Lesley Cooke

Personal information
- Full name: Lesley Cooke
- Born: 28 November 1963 (age 62) Brighton, Sussex, England
- Nickname: cookie
- Batting: Left-handed
- Role: Batter

International information
- National side: England (1986);
- Test debut (cap 98): 26 June 1986 v India
- Last Test: 12 July 1986 v India
- ODI debut (cap 40): 22 June 1986 v India
- Last ODI: 27 July 1986 v India

Domestic team information
- 1981–1989: Sussex

Career statistics
| Competition | WTest | WODI | WFC | WLA |
| Matches | 3 | 3 | 4 | 15 |
| Runs scored | 290 | 49 | 394 | 274 |
| Batting average | 48.33 | 16.33 | 56.28 | 18.26 |
| 100s/50s | 1/2 | 0/0 | 1/3 | 0/1 |
| Top score | 117 | 24 | 117 | 73 |
| Balls bowled | 0 | 0 | 0 | 210 |
| Wickets | – | – | – | 2 |
| Bowling average | – | – | – | 59.00 |
| 5 wickets in innings | – | – | – | 0 |
| 10 wickets in match | – | – | – | 0 |
| Best bowling | – | – | – | 1/22 |
| Catches/stumpings | 0/– | 0/– | 0/– | 1/– |
- Source: CricketArchive, 23 February 2021

= Lesley Cooke =

English cricketer (born 1963)

Lesley Cooke (born 28 November 1963) is an English cricketer and former member of the England women's cricket team.
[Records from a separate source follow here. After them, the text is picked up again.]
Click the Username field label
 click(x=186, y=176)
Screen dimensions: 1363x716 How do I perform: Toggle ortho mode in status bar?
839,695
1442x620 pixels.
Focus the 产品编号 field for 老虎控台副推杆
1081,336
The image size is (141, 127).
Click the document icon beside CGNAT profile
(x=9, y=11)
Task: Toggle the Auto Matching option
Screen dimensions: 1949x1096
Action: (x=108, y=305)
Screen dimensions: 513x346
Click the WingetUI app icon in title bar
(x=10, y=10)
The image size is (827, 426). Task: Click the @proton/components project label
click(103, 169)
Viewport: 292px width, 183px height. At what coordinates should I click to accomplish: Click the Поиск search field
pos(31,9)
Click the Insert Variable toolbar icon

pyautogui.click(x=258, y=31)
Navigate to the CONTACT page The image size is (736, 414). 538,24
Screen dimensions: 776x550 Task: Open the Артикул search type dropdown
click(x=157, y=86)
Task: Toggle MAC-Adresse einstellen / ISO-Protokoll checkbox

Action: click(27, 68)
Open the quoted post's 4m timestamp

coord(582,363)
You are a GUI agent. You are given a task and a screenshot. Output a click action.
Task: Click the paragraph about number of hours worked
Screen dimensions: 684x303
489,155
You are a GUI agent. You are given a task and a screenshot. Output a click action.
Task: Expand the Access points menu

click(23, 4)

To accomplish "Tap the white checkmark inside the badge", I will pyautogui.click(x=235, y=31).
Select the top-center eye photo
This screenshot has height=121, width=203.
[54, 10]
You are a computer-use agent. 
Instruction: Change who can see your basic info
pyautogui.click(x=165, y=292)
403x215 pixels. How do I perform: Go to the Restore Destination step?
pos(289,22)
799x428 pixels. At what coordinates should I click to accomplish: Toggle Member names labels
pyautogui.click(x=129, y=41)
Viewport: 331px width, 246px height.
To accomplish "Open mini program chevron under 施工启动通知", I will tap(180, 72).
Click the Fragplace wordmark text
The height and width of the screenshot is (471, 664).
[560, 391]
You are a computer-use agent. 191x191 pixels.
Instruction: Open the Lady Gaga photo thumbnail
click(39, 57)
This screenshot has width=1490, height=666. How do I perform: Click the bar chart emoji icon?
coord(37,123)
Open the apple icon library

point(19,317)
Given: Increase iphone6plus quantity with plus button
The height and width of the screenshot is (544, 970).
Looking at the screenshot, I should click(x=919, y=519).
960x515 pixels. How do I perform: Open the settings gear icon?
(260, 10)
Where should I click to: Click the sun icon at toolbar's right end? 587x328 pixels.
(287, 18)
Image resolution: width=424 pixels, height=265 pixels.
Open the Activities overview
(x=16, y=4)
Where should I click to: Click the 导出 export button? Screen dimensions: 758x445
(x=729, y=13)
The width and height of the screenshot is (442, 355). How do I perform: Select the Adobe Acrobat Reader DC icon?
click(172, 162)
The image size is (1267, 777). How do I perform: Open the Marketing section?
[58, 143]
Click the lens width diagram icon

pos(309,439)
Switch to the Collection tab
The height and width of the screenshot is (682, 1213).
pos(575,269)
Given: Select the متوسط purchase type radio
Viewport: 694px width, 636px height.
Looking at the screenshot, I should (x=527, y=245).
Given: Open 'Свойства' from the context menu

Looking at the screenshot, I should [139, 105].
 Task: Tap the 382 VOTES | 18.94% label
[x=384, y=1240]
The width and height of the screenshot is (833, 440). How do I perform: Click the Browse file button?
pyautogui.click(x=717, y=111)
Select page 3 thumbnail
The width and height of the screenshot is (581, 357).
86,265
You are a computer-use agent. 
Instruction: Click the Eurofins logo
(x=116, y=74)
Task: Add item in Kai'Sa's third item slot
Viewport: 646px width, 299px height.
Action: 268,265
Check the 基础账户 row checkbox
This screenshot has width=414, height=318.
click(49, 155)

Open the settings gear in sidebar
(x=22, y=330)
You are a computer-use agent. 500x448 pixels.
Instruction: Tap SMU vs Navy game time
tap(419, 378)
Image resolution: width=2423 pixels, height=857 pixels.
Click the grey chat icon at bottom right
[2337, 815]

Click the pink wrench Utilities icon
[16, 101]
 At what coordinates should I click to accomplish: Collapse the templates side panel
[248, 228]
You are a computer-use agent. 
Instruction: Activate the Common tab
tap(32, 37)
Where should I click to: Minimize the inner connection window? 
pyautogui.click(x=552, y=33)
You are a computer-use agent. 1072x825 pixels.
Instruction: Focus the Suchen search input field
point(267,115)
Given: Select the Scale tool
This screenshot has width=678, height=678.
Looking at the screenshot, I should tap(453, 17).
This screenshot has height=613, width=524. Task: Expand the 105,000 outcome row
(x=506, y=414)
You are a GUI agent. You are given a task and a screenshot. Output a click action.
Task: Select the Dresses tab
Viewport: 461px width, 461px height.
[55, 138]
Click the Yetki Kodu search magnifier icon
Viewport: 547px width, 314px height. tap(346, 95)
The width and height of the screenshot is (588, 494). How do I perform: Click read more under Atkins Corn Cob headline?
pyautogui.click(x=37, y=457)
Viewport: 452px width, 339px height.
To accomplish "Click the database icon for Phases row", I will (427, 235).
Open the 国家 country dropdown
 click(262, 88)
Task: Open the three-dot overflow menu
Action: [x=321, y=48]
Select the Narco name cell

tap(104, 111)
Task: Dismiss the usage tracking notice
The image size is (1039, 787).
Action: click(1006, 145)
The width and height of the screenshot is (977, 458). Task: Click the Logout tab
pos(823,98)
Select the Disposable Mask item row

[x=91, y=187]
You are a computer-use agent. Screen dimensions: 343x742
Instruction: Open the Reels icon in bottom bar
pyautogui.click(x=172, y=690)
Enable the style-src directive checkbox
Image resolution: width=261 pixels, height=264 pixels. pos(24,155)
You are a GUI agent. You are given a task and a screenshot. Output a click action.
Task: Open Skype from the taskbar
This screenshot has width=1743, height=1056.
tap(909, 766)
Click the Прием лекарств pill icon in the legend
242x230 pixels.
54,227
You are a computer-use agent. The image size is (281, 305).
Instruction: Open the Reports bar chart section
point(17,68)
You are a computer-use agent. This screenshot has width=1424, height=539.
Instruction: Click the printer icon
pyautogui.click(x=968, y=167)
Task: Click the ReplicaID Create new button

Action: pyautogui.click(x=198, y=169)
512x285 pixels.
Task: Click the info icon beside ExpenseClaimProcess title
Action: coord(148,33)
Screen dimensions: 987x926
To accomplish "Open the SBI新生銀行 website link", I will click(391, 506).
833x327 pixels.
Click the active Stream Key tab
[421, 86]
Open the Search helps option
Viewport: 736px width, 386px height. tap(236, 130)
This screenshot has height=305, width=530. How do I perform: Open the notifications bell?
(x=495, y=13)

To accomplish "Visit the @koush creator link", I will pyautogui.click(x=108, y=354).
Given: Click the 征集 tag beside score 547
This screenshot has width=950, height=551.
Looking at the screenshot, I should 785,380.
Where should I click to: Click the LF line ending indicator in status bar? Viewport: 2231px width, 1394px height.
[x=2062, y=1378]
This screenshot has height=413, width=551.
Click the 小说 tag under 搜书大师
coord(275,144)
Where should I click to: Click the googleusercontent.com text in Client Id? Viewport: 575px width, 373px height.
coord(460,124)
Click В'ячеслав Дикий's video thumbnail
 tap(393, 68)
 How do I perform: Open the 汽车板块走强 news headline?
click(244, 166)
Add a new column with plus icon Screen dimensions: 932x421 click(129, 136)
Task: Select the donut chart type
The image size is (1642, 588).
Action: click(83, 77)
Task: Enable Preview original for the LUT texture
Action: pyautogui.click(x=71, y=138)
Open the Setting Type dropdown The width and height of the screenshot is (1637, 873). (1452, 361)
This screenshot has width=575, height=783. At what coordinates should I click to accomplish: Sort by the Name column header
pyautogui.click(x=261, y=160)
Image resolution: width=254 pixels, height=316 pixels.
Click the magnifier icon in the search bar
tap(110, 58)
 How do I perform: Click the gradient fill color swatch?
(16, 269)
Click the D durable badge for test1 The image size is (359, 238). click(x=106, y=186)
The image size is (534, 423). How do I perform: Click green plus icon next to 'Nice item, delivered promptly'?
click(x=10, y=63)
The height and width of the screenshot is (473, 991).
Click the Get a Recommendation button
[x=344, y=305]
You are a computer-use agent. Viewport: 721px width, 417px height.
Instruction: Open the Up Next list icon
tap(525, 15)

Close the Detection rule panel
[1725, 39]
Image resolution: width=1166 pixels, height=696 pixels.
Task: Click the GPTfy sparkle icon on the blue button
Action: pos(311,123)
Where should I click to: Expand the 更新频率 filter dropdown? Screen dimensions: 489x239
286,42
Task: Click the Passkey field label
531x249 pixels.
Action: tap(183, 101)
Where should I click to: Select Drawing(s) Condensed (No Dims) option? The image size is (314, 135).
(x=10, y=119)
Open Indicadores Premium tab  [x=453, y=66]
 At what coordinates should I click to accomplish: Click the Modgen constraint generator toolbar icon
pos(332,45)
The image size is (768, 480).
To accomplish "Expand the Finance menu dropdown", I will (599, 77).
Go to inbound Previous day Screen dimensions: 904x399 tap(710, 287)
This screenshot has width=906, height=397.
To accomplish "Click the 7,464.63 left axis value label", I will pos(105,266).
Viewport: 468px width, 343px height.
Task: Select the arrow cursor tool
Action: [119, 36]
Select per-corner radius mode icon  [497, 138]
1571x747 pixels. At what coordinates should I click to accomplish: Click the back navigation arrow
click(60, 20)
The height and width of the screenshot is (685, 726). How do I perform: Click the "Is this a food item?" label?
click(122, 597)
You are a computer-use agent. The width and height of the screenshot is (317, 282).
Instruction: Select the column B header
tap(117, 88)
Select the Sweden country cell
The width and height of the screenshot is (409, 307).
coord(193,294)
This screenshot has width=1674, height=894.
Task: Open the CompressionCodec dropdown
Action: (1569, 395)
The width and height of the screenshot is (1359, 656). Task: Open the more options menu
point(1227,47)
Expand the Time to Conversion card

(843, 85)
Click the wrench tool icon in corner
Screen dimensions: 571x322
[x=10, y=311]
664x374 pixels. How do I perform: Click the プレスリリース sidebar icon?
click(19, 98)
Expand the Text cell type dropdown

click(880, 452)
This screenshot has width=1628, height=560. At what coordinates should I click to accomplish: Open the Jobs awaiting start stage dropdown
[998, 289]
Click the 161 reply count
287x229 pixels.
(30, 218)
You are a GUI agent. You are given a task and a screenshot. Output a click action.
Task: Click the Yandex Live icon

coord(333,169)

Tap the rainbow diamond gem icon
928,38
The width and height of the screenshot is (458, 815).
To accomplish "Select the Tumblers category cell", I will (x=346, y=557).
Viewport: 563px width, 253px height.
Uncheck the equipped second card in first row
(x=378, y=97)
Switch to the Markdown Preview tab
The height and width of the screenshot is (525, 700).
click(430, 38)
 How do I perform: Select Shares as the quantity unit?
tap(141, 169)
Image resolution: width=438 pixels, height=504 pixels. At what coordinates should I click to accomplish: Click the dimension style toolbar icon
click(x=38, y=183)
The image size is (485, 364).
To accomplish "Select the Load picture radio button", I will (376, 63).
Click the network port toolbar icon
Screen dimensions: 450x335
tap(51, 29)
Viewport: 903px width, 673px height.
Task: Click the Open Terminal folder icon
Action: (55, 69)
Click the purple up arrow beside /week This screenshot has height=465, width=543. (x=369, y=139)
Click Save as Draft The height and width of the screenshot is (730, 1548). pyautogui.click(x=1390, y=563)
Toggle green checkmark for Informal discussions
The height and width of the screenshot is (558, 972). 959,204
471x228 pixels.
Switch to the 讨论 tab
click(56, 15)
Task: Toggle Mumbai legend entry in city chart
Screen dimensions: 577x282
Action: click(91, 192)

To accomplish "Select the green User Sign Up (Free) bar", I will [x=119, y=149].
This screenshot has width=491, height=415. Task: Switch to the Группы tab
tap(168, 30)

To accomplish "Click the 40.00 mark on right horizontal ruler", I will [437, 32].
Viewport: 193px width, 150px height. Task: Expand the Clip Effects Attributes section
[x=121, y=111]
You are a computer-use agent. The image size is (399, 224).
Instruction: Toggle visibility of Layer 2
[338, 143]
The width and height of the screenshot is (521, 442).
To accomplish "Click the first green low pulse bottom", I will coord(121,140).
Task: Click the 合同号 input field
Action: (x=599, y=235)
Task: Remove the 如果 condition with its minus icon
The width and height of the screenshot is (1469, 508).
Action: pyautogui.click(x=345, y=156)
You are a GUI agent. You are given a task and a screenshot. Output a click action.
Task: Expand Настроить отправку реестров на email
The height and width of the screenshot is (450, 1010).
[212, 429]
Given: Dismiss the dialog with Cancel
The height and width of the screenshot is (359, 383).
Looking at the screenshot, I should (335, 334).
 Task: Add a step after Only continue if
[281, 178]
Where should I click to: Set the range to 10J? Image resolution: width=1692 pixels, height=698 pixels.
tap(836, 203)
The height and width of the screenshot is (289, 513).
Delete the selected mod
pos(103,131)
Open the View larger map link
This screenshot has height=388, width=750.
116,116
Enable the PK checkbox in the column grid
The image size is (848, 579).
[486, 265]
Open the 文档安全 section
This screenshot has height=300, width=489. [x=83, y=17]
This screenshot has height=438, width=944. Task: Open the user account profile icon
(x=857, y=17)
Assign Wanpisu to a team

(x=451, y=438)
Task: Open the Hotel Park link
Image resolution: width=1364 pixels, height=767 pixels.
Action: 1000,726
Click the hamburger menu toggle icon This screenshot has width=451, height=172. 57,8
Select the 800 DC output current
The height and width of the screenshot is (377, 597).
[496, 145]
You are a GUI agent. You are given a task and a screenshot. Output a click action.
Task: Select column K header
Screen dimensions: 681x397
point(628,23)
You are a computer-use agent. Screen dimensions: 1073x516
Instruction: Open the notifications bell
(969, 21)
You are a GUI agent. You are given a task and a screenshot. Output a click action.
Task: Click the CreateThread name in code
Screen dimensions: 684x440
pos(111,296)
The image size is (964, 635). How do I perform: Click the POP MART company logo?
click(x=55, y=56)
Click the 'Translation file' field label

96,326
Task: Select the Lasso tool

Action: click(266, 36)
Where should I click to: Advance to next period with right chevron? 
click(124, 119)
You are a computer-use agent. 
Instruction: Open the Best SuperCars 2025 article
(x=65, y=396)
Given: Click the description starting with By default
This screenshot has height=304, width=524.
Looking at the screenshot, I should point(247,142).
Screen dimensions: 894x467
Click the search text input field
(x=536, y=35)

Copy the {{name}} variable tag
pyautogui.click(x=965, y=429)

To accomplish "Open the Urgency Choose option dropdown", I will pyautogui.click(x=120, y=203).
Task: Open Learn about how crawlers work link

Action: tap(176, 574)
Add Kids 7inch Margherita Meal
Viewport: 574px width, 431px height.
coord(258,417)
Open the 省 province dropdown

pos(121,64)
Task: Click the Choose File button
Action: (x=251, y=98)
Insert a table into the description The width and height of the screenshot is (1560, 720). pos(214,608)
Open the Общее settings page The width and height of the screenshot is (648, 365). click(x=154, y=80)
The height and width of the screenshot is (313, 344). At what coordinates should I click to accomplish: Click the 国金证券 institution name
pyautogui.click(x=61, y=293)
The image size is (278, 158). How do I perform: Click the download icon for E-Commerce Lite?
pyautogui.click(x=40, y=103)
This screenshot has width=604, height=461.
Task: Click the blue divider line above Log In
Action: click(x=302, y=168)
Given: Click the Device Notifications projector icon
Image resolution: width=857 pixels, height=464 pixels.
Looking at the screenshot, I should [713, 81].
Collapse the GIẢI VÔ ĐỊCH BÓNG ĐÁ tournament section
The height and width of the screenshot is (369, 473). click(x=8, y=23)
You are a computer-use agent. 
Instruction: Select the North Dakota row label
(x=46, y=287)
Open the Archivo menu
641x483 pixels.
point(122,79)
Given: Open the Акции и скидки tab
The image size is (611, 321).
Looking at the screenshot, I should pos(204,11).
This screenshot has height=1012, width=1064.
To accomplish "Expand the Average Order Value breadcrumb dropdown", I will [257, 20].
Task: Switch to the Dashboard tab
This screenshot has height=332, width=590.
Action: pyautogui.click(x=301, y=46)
She played three Test matches against India in 1986, scoring 72 and 117 as an opening batsman on her debut at Wetherby. Only the second Englishwoman to score a century on her Test debut. She also appeared in three One Day Internationals against India in the same year. Cooke played domestic cricket for Sussex.